Text-to-SQL and Text-to-NoSQL with AI

In the wake of ChatGPT and other large language models (LLMs) gaining prominence, the fascination with Retrieval Augmented Generation (RAG) — essentially conversing directly with your data — has skyrocketed.

Introduction

In the wake of ChatGPT and other large language models (LLMs) gaining prominence, the fascination with Retrieval Augmented Generation (RAG) — essentially conversing directly with your data — has skyrocketed. While the concept of querying databases using natural language is captivating, the practical implementation of such RAG applications poses significant challenges.
This article delves into the exciting realm of using LLMs to transform natural language into SQL and NoSQL queries. Imagine the ease of fetching and filtering data just by typing out your thoughts. However, as straightforward as this may sound, the process is fraught with complexities. LLMs, for all their intelligence, are still prone to errors and can sometimes produce inaccurate or fabricated information.
Despite these challenges, the focus of our discussion will not be on the pitfalls alone but rather on comparing two powerful methods of data interaction: Text-to-SQL versus Text-to-NoSQL. Which approach is more effective? Which offers more accurate results or lower latency? And, when dealing with simpler data formats like CSV or Excel files, which method should you prefer?
Join me as we explore these questions, offering insights and perhaps even answers on how best to leverage these groundbreaking technologies in real-world applications.

Text-to-SQL

Text-to-SQL process involves providing an LLM with the schema of a database table, sometimes accompanied by an example row, to contextualize the data structure. This setup allows the model to understand what kind of information is stored and how it is organized.
When a user poses a query in natural language, the LLM utilizes this contextual information to generate a corresponding SQL query.

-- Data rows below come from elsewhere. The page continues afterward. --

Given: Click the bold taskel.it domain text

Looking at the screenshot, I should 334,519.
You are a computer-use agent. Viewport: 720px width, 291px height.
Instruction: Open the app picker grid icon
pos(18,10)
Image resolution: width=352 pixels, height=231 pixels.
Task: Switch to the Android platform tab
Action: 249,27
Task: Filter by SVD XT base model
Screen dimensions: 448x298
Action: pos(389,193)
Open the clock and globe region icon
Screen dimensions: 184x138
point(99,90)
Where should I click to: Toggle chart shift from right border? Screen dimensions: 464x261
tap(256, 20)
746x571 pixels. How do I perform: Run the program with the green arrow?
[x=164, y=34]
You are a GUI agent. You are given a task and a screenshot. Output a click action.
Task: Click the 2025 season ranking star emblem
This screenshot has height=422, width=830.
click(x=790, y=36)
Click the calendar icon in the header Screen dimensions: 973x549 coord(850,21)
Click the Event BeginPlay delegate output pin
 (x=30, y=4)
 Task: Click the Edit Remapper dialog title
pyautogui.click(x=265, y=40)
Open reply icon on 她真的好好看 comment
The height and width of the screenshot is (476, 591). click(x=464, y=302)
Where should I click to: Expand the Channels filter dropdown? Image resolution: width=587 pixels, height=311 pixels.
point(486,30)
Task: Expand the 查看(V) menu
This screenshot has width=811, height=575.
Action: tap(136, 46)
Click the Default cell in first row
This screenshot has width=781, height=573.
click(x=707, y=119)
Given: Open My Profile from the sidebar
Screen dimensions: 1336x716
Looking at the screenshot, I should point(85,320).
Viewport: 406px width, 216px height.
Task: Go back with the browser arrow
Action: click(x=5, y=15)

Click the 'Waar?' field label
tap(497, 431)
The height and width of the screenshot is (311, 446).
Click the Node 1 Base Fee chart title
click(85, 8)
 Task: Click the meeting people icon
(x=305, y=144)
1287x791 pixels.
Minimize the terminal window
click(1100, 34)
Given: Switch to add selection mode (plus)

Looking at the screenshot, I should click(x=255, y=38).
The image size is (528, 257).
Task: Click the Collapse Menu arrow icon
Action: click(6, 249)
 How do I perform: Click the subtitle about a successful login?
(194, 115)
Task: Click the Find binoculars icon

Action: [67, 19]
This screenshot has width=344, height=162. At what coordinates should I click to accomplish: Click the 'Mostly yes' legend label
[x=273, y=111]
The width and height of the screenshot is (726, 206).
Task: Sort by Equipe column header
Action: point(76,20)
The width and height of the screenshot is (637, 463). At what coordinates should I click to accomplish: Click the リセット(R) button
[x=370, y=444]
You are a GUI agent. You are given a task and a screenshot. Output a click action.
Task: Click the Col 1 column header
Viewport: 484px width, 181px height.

This query isn't just a direct transformation of text; it's an intelligent creation that considers the user's intent and the database's architecture.
Here's how it typically works in a practical setting:
  • 1. Input Preparation: The user's natural language query is received.
  • 2. Query Generation: The LLM processes this input along with the provided schema and potentially an example row, to generate a SQL query.
  • 3. Execution: The SQL query is executed within a database environment, such as SQLite in Python.
  • 4. Output: The result of the query is returned to the user, completing the cycle from natural language to database response.
Below is a Python function that illustrates this process in action:
1def read_sql_query(user_input: str, table_schema: str,database: str):
2 """Generates an SQL query based on user input and retrieves data from an SQLite database.
3
4 :param user_input: User's question or input that guides the query generation.
5 :type user_input: str
6 :param table_schema: A string representation of the table schema.
7 :type table_schema: str
8 :param database: The path to the SQLite database file.
9 :type database: str
10 :return: A list of dictionaries containing data retrieved from the SQLite database, or an error message.
11 :rtype: list[dict] or str
12 """
13 attempts = 0
14 while attempts < 3:
15 try:
16
17 user_message=user_input
18
19 system_temp = f"""
20 You are a SQL expert. Create a syntactically correct SQL query for the user question:
21
22 This is the table schema : "{table_schema}"
23 Return the SQL query in JSON.
24 output should be like "SQL_query": "json_object"
25 Unless the user specifies in the question a specific number of examples to obtain, limit your query to at most 10 results using the LIMIT stage in SQL query
26 Always use the field names as they appear in the table. Be careful not to query for fields that do not exist.
27 ###{user_message}###
28 """
29
30
31
32 client = openai.OpenAI(
33 api_key=os.environ.get("OPENAI_API_KEY"),
34 )
35 response = client.chat.completions.create(
36 model="gpt-3.5-turbo-1106",
37 temperature=0,
38 response_format={"type": "json_object"},
39 messages=[
40 {"role": "system", "content": system_temp}
41 ]
42 )
43
44 output_str = response.choices[0].message.content
45
46 # Attempt to parse the output string as JSON and check for the 'pipeline' key
47 output_json = json.loads(output_str)
48
49 print(output_json)
50 # MongoDB connection parameters
51 host = "localhost"
52 port = 27017
53 database_name = database
54
55 # Connect to MongoDB
56 connection = sqlite3.connect(database)
57 cursor = connection.cursor()
58
59 # Execute the generated SQL query
60 cursor.execute(output_json['SQL_query'])
61
62 # Fetch all rows from the query result
63 rows = cursor.fetchall()
64
65 # Convert rows to a list of dictionaries using column names as keys
66 columns = [description[0] for description in cursor.description]
67 data = [dict(zip(columns, row)) for row in rows]
68
69 # Close the database connection
70 connection.close()
71
72 return data
73
74 except sqlite3.OperationalError as e:
75 print("Operational error, retrying...")
76 attempts += 1
77 except Exception as e:
78 # Handle other exceptions here if necessary
79 connection.close()
80 return str(e)
81 finally:
82 if connection:
83 connection.close()
84
85 return "Functional error after multiple retries."
(Note: While there are several methods to extract database schemas, we'll skip that part for brevity in this discussion.)
Now, let's demonstrate the practicality of Text-to-SQL using a common dataset found in many examples, Movies.csv. To test the functionality, we'll pose a straightforward query to our system.
Here's the function call that tests the system:
1read_sql_query(user_input="What is the top rated movie?", table_schema=schema_dict, database='database.db')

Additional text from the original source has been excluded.